Die Meinungsverschiedenheit zwischen Frankreich und Deutschland über die EU-Politik, die besorgniserregendste seit dem Ende des Zweiten Weltkriegs, hat scharfsinnige Beobachter wie Jacques Attali dazu veranlasst, zu schreiben, dass sogar eine zukünftige militärische Konfrontation zwischen den beiden Ländern nicht mehr ausgeschlossen werden kann. a priori. Hoffen wir, dass dies nur ein Alarmschrei ist. Aber es gibt definitiv eine Lücke zwischen den beiden Regierungen, zumindest was die allgemeine europäische Verteidigung betrifft.
Wie geht man damit um? Meiner Meinung nach sind zwei Hauptpunkte hervorzuheben. Die erste betrifft Deutschland. Es scheint völlig unklar, dass die Position, die Scholz derzeit zu vertreten oder in irgendeiner Weise zu akkreditieren scheint, von allen in seinem Land geteilt wird. Nicht nur er selbst hat sich in den letzten Wochen zu Europas gemeinsamer Verteidigung geäußert, nicht nur die Verteidigungs- und Außenminister haben deren Dringlichkeit bekräftigt, sondern in anderer Weise auch der von der Europäischen Union im vergangenen März verabschiedete Strategische Kompass und die Behörden. Bundestagsabgeordnete wie Schäuble und Roettgen. Und selbst in der deutschen Presse und Öffentlichkeit scheint die Debatte noch offen. Welche Positionen die großen deutschen Parteien, von der Volkspartei über die Sozialdemokraten bis zu den Grünen und den Liberalen, an dieser Front einnehmen werden, wird der nun nicht mehr ferne Wahlkampf zur Europawahl 2024 zeigen.
Der zweite Punkt betrifft Frankreich. Präsident Macron versteht es auf großartige Weise, Bundesregierung und Bundestag offen für eine verteidigungs- und außenpolitische Stärkung der Europäischen Union zu gewinnen. Er musste sich auf zwei Ebenen klar darstellen: zu erklären, dass die Force de frappe von den Franzosen als Instrument zum defensiven Schutz der gesamten Union entworfen würde, wie es Schäuble selbst in den letzten Monaten gefordert hatte; und dass Frankreichs Sitz bei den Vereinten Nationen für strategische Entscheidungen genutzt wird, wie der europäische Sitz, bis zu den Reformen des Sicherheitsrates, die von vielen, sicherlich nicht nur in Europa, gefordert werden.
Wenn Macron dies tut, ist es wahrscheinlich, wenn nicht sicher, dass nicht nur Deutschland, sondern auch die meisten Unionsländer, darunter Italien, Spanien und Polen, konkret an einer Stärkung der Union im Sicherheitsbereich festhalten werden. was den Krieg in der Ukraine trotz der ständigen Bündnisbindungen innerhalb der NATO und mit den Vereinigten Staaten absolut dringend macht. Es war notwendig, dass Frankreich das gleiche vorgebliche Opfer an Souveränität brachte, das Deutschland zu seiner Zeit mit der Ablehnung der Marke brachte. Und das hat sich immer wieder als wichtig für Deutschland selbst erwiesen, wie Kohl es vorausgesagt und gegen die negative öffentliche Meinung argumentiert hatte.

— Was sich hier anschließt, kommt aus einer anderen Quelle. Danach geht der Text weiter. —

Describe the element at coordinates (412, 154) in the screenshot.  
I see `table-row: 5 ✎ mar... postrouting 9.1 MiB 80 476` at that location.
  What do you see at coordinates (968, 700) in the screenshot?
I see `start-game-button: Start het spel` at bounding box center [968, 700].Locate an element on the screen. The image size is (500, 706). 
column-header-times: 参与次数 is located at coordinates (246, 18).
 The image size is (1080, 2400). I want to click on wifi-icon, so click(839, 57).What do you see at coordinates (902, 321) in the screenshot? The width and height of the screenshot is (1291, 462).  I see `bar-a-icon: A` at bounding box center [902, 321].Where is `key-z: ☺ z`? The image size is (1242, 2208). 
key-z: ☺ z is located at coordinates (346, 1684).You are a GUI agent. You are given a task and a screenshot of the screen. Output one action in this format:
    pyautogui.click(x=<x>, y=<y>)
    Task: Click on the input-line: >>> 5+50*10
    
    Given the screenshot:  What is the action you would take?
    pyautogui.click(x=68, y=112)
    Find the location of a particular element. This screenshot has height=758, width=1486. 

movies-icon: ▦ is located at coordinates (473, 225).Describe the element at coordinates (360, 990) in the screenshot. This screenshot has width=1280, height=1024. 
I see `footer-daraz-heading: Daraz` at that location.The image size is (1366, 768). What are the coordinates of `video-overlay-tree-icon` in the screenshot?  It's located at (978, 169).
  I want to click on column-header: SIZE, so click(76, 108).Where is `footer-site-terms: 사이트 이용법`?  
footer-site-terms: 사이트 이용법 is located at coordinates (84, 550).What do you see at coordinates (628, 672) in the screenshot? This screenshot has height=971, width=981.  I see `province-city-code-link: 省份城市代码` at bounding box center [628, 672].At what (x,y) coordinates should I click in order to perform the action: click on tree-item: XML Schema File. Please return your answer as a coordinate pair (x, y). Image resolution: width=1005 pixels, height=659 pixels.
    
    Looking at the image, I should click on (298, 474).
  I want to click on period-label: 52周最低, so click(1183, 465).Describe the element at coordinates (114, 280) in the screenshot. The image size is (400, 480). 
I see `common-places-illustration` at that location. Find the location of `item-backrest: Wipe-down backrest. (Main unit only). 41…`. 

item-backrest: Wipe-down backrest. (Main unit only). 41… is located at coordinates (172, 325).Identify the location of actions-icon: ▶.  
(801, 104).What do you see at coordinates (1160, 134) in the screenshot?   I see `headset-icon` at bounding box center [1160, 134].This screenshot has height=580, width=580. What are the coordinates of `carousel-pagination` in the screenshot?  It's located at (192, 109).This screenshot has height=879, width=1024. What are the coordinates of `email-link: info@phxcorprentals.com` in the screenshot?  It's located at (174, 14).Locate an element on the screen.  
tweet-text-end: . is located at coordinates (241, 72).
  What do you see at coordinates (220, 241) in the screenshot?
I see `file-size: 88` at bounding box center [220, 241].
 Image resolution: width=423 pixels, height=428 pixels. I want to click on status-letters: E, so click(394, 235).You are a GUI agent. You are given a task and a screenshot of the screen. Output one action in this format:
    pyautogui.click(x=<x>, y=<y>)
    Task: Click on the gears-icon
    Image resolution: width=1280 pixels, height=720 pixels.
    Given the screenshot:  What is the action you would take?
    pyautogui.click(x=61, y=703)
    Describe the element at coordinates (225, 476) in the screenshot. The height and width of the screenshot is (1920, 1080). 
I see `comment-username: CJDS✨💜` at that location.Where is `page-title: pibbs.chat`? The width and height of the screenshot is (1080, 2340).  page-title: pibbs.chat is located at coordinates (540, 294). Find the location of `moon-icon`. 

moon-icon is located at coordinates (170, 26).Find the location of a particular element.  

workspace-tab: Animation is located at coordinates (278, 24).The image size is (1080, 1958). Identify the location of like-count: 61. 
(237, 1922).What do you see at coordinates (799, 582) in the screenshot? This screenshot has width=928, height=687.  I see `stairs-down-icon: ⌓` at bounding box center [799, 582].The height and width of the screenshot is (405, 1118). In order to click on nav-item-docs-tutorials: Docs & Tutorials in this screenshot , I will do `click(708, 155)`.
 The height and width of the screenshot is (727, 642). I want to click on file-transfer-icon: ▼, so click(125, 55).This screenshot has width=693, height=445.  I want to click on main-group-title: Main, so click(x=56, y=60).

Die Interessen der einzelnen Länder und die von der Mehrheit der öffentlichen Meinung der europäischen Bürger geteilten Werte weisen überall in Europa, einschließlich Frankreichs, in die gleiche Richtung. Nur so kann der Souveränitätsanspruch geschützt werden. Unsere zukünftige Freiheit und diejenigen, die nach uns kommen, hängen davon ab. Aber wir dürfen diesen kurzen Moment nicht verpassen. Morgen kann es zu spät sein.